Globally, the number of mobile devices with ad blocking software installed jumped 38% from 275 million at the end of 2015 to 380 million at the end of 2016. The number of desktop computers with ad blocking installed edged up 9% from 216 million to 236 million over the same period.
The high growth rate for mobile ad blocking marks a continuation of a previous trend, more than doubling the initial figure of 145 million at the end of 2014.
On a positive note, mobile ad-blocking remains relatively rare in the U.S., with just 1% of the online population using mobile ad blockers, compared to 18% of the online population using desktop ad blockers. But PageFair warns there is nothing to prevent a rapid increase in mobile ad-blocking here, replicating trends in other parts of the world, especially the Asia-Pacific region.

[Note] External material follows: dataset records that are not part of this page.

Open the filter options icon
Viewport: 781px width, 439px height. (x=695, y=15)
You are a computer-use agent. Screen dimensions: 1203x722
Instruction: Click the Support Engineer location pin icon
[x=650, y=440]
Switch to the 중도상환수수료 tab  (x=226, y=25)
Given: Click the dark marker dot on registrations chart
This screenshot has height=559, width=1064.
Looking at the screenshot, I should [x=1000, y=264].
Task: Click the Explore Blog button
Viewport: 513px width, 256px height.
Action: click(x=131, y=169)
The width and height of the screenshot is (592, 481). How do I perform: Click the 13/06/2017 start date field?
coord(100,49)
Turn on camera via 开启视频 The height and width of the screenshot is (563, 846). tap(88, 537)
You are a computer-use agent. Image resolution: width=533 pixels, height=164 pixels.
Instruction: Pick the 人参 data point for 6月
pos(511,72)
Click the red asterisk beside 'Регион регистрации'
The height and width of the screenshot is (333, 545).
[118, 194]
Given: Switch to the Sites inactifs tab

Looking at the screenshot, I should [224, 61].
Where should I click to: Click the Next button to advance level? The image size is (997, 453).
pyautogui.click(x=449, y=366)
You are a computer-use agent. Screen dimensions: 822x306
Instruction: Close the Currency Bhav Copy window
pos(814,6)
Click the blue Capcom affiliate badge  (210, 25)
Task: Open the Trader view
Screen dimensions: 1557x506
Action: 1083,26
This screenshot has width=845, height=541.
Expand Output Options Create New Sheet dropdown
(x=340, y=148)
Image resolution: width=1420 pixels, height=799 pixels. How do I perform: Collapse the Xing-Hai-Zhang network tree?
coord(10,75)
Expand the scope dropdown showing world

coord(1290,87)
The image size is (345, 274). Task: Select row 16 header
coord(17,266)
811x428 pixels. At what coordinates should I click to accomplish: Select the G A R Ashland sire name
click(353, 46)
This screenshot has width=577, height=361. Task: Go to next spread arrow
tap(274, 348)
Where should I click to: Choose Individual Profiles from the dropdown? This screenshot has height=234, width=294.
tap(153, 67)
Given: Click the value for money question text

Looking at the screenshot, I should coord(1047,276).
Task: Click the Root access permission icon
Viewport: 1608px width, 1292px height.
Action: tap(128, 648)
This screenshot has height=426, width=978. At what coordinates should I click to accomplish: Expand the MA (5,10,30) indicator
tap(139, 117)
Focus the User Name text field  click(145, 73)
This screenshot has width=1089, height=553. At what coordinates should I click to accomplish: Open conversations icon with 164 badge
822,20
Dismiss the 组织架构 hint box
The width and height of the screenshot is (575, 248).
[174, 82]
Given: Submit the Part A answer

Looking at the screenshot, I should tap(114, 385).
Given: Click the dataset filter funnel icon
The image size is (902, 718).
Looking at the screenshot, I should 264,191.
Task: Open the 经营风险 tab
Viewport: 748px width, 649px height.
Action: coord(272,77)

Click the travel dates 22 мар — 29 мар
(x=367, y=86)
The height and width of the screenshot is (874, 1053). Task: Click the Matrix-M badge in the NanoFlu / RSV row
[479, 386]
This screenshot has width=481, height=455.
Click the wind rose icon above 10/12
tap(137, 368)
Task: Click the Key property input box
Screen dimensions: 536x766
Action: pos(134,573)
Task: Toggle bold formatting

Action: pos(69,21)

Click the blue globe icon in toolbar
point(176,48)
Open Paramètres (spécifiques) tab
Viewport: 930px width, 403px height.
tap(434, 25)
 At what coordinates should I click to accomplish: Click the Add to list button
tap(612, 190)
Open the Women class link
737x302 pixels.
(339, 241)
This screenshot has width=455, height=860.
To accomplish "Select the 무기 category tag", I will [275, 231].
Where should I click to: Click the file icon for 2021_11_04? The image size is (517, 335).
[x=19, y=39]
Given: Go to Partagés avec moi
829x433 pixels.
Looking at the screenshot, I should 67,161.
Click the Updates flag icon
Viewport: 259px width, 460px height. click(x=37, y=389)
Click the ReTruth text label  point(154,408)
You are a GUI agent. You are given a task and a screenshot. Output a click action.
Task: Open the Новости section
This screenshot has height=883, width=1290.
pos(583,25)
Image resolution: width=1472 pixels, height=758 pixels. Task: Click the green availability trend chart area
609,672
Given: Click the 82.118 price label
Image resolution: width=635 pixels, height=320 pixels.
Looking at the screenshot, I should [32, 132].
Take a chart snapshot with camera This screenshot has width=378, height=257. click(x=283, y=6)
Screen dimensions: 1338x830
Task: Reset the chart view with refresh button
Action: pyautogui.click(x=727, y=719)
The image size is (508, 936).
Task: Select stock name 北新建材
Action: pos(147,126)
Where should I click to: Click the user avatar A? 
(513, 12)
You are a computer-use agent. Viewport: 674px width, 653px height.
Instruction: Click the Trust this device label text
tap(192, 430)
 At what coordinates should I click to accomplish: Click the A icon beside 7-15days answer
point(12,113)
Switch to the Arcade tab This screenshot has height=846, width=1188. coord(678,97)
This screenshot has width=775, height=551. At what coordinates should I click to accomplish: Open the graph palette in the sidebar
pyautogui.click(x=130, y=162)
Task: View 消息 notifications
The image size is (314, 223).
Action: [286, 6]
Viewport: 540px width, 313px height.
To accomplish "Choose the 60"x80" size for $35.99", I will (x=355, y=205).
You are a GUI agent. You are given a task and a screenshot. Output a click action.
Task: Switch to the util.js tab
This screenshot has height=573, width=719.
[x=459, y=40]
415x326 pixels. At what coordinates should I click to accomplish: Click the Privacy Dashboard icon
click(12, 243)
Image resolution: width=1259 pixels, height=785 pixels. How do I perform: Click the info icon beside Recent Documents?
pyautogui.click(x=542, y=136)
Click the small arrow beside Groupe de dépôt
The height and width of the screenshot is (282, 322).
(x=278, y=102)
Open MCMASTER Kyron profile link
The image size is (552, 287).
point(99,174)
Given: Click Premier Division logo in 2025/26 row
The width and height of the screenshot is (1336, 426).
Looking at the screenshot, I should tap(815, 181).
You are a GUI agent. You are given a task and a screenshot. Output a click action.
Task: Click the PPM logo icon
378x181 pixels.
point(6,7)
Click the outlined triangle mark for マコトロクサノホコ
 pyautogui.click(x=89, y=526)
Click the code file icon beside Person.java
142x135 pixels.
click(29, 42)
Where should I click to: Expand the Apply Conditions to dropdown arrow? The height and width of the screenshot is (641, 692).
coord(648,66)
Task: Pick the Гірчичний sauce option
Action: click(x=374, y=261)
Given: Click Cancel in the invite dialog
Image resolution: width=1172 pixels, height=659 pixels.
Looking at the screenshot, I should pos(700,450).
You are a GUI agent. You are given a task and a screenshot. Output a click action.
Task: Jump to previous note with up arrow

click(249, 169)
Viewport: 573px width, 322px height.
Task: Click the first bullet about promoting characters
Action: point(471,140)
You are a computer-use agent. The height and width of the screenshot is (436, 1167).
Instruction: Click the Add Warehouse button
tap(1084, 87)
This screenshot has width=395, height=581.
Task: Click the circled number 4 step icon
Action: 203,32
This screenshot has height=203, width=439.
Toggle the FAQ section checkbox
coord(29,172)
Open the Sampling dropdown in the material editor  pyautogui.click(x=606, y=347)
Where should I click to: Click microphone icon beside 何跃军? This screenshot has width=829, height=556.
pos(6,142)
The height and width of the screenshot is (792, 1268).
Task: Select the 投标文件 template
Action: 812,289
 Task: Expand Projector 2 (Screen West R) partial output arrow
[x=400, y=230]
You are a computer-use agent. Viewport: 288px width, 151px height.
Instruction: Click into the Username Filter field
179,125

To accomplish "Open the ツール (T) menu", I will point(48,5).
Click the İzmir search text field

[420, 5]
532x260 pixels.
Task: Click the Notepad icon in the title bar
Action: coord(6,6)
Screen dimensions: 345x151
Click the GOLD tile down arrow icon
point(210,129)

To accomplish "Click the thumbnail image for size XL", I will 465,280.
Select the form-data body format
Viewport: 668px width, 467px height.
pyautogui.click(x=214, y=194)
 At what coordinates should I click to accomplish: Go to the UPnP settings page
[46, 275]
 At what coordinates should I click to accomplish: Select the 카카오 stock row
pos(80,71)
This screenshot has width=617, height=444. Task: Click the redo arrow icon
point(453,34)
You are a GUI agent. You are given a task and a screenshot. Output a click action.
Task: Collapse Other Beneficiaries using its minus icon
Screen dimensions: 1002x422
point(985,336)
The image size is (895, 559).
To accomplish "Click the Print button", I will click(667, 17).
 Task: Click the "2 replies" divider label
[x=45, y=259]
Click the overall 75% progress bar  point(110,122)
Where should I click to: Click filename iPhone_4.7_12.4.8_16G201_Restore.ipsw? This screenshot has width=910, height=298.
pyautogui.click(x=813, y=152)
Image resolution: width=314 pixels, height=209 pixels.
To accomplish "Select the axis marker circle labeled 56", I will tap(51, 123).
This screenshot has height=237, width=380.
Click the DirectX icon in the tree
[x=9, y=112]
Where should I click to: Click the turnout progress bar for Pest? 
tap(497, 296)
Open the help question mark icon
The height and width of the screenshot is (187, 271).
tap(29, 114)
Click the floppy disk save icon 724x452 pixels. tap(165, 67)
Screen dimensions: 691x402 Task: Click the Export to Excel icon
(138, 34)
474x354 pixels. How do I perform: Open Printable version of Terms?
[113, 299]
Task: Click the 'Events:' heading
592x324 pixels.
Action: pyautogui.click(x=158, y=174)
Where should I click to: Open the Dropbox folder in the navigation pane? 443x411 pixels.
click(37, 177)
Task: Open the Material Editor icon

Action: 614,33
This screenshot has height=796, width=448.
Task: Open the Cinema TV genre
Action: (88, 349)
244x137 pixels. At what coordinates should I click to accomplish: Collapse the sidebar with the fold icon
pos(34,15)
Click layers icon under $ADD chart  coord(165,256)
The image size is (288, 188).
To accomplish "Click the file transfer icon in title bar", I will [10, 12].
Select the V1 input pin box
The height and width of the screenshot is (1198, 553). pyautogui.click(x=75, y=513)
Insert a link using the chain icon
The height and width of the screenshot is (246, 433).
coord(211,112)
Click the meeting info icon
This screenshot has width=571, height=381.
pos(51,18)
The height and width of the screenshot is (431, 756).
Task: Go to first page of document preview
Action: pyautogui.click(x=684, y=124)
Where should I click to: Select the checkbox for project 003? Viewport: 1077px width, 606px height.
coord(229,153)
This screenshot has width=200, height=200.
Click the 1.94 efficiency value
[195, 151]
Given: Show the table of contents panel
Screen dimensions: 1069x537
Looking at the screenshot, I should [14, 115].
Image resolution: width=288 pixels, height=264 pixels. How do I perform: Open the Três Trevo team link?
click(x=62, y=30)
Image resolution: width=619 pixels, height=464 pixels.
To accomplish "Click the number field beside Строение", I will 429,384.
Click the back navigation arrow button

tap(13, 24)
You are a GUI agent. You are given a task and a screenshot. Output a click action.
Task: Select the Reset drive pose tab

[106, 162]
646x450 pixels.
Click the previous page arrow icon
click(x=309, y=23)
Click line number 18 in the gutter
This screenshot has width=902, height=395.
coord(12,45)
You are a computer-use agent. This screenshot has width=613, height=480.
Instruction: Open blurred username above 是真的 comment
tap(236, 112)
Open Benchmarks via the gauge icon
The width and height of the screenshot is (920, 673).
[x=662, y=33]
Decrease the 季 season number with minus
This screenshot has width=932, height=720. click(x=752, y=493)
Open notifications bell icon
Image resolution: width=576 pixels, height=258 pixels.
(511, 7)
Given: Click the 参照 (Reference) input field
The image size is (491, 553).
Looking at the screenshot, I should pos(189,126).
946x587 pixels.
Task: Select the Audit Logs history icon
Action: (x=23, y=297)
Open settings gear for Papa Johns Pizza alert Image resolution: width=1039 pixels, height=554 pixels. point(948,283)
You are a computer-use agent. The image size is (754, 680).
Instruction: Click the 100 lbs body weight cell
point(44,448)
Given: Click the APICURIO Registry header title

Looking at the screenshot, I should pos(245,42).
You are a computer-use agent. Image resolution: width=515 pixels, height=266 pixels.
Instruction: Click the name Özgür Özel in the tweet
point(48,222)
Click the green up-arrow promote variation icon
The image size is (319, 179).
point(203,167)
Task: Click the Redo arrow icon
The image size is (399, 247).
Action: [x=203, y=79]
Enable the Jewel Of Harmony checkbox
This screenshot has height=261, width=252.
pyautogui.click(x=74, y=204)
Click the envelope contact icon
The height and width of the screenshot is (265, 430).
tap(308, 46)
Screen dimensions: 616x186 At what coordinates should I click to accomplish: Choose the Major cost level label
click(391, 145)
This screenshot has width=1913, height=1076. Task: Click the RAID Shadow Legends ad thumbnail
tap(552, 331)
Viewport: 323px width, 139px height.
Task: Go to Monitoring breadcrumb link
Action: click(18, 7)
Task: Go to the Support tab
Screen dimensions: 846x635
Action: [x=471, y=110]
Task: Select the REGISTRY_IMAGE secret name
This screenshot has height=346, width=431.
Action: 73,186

PageFair pointed to the example of China, where mobile ad-blocking adoption has soared to 13% of the online population; Malaysia, at 8%; Singapore, at 9%; India, at 28%; and Indonesia, at a whopping 58%. Across the Asia-Pacific region, 16% of the online population has downloaded mobile ad-blocking software.
Returning to the U.S., PageFair noted the demographics of mobile ad-blockers have changed in ways suggesting a rapid increase in ad-blocking rates in the near future. Specifically, more women and older people appear to be using mobile ad blocking than in previous studies, indicating it may be going “mainstream.”
Asked why they downloaded desktop ad-blocking software, men were more likely to cite interruptive ad messages, while women were more likely to cite concerns about security including viruses and malware.
PageFair also warned ad-blocking rates could increase rapidly if manufacturers begin including ad-blocking software as a preinstalled option on devices in the U.S. market.